### SOURCE PASSAGE
──────────
This afternoon, Mayor Durkan announced two new actions in the city’s ongoing effort to slow the spread of COVID-19.
First, she announced that the city will suspend all permitted events effective Monday, March 16, until at least April 13. That includes farmers markets, cultural events, and street events such as block parties. According to her press release, events already permitted will have the opportunity to reschedule without the need to reapply for the permit, and if event organizers choose to cancel instead of rescheduling then the permit fee will be refunded. Also, season or annual event permits, such as for farmers markets, will have their permits reactivated once the suspension is lifted.
Farmers market vendors impacted by the suspension may apply to the Office of Economic Development for financial assistance, which it expects to be able to deliver within one week of receiving an application.
Second, Durkan announced that she will be issuing an emergency order placing a temporary moratorium on residential evictions in the City of Seattle during the declared COVID-19 emergency. From the press release:
“With the President’s national emergency declaration, I will be taking additional actions in the coming days focused on more relief for our workers and individuals hardest hit by this emergency, including a moratorium on residential evictions. We cannot let individuals lose their homes or go hungry at this critical time. Over the coming days, we will announce more support from the City for individuals and families and be prepared to connect more individuals with other non-profit and philanthropic resources”
──────────
### EXERCISE
Write the next part of the article on Mayor Durkan's new COVID-19 measures, picking up after its final quoted statement.

### EXCERPTED DATA
──────────
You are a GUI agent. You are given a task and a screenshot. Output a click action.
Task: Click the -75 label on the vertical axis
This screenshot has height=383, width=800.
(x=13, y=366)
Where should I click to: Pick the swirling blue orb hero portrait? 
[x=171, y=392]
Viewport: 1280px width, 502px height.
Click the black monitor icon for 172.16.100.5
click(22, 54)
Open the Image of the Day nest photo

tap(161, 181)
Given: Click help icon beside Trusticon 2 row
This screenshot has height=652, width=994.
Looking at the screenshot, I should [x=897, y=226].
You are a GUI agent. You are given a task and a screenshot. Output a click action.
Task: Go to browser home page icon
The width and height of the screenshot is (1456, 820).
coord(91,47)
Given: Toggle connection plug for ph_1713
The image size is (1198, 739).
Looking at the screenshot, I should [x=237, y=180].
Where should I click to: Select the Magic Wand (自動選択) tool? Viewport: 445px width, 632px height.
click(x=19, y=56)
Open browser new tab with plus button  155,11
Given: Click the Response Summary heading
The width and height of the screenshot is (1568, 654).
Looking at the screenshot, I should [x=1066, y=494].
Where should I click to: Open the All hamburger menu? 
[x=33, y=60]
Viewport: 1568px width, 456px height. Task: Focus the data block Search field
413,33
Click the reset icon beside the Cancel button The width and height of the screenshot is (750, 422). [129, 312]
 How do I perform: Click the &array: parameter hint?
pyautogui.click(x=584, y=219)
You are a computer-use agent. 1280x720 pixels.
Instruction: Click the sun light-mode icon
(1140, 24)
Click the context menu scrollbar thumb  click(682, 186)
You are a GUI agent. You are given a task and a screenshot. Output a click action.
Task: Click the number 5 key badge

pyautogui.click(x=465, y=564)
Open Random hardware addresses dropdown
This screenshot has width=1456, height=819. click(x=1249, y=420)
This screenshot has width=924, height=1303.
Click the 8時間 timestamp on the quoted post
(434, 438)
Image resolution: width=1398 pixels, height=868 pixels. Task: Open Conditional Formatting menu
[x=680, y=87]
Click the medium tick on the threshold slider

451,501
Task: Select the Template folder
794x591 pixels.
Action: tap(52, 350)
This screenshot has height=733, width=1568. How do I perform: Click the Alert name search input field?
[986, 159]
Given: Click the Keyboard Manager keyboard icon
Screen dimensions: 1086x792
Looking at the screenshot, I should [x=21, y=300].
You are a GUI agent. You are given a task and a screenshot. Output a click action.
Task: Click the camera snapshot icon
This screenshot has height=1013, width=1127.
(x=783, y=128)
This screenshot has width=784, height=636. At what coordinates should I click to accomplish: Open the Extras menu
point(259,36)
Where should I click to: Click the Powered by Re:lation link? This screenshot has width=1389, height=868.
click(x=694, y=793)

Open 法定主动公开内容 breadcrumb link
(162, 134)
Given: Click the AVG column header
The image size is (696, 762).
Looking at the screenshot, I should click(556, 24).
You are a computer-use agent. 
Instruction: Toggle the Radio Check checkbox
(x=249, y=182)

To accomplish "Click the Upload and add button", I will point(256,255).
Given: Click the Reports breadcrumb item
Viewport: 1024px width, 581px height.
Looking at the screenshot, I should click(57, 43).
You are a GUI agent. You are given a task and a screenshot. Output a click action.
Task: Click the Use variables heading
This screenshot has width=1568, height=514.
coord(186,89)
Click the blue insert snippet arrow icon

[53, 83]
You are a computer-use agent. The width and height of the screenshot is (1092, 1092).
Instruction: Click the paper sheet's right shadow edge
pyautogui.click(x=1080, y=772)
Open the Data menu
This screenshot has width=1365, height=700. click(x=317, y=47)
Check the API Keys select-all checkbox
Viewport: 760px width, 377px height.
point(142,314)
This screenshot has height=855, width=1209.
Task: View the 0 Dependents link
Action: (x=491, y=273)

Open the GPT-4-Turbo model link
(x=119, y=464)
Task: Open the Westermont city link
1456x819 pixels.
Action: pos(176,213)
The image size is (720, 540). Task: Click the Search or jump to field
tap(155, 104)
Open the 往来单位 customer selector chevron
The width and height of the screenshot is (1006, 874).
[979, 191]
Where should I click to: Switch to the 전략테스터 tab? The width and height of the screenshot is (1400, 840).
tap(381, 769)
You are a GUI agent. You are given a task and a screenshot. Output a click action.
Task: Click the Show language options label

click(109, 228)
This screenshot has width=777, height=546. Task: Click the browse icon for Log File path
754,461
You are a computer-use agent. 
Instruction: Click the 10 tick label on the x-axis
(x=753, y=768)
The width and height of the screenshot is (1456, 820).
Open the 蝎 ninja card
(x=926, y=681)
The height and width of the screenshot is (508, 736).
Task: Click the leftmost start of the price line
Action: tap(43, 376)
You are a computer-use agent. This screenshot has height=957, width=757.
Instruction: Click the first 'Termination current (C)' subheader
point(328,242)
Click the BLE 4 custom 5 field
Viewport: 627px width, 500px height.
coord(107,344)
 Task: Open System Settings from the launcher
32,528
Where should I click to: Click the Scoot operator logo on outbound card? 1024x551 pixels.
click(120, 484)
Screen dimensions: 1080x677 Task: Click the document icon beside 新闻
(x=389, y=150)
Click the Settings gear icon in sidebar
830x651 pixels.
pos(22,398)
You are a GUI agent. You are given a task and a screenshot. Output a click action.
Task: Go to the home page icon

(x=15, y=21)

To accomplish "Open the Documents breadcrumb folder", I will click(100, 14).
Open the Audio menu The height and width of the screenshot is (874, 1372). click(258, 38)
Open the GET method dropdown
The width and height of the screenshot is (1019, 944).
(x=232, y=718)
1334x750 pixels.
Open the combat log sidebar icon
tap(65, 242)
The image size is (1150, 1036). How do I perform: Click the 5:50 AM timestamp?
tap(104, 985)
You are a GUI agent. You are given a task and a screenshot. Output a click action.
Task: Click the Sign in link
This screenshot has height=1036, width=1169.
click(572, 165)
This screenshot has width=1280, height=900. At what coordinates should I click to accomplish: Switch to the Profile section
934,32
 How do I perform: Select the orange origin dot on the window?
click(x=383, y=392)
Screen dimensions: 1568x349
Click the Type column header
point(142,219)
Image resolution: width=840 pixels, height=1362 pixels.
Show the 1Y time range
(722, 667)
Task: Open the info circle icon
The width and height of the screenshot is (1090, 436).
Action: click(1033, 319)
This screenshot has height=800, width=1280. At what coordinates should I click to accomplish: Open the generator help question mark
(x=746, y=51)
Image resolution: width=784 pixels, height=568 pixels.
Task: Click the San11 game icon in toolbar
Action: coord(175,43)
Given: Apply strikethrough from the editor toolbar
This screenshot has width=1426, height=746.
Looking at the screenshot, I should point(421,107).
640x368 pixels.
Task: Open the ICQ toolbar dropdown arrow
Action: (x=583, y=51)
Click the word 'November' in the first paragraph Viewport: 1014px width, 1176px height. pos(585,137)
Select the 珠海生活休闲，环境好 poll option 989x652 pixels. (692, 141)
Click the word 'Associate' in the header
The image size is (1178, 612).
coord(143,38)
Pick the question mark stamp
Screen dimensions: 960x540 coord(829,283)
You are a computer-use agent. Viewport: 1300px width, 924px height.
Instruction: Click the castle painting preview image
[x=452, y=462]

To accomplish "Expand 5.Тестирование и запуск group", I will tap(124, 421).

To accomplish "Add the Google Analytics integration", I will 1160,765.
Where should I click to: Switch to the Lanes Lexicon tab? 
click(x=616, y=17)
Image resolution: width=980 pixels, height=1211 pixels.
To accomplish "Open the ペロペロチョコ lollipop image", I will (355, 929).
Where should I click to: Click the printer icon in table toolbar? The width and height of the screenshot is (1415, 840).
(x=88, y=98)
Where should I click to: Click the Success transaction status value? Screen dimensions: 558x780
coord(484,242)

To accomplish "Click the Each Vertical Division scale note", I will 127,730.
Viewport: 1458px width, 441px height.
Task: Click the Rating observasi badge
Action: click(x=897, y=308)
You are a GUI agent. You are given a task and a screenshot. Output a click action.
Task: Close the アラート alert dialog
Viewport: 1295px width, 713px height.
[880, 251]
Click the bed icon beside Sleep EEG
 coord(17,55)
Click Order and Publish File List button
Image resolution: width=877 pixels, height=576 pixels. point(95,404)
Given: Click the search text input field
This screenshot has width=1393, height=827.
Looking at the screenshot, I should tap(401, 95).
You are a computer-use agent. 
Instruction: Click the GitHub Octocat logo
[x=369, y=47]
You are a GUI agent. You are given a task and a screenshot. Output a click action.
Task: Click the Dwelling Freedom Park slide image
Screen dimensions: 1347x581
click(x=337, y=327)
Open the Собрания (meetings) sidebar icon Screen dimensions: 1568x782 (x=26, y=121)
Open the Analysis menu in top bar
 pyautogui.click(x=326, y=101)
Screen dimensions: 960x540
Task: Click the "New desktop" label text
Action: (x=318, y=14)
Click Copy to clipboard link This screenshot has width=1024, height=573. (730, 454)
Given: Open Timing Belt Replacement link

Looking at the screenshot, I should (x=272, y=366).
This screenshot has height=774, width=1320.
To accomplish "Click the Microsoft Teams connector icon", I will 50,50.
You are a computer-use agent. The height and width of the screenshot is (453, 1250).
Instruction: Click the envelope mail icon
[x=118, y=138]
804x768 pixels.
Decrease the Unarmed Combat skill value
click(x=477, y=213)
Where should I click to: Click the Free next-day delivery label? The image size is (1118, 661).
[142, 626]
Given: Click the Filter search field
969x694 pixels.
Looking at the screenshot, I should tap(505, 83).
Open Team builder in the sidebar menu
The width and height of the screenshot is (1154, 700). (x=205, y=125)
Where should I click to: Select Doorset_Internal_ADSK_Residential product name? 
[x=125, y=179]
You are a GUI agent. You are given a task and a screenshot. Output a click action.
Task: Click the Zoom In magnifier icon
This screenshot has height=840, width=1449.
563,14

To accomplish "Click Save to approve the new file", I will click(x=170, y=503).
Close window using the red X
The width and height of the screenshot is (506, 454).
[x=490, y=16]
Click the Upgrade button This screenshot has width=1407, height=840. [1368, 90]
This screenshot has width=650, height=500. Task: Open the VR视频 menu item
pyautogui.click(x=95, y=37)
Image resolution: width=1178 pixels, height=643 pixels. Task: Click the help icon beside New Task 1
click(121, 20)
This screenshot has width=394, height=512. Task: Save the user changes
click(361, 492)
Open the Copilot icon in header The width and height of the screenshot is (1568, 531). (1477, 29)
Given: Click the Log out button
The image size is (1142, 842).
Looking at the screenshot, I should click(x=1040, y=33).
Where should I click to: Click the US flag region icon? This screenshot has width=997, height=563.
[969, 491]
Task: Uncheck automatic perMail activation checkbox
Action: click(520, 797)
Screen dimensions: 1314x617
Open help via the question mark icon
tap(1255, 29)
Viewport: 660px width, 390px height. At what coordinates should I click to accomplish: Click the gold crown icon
──────────
### RESPONSE TO THE EXERCISE
UPDATE: here is the moratorium order. It prohibits landlords from issuing notices of eviction, and allows for the moratorium to be used as a defense in any pending evictions. It expires either in 30 days or when the stte of emergency is lifted, whichever is earlier, and suggests that the Mayor may extend the moratorium as necessary.
Separately, this afternoon President Trump declared a national emergency related to the COVID-19 outbreak. This does two important things. First, under the Stafford Act it releases $40 billion to FEMA to help communities respond to the public health emergency. Second, it enables the Department of Health and Human Services to grant flexibility to hospitals and other healthcare facilities in how they provide resources to address the medical needs of their communities — as I explained in my post earlier this week. This will be critical as King County works to meet the increasing demand on local hospitals from COVID-19 cases.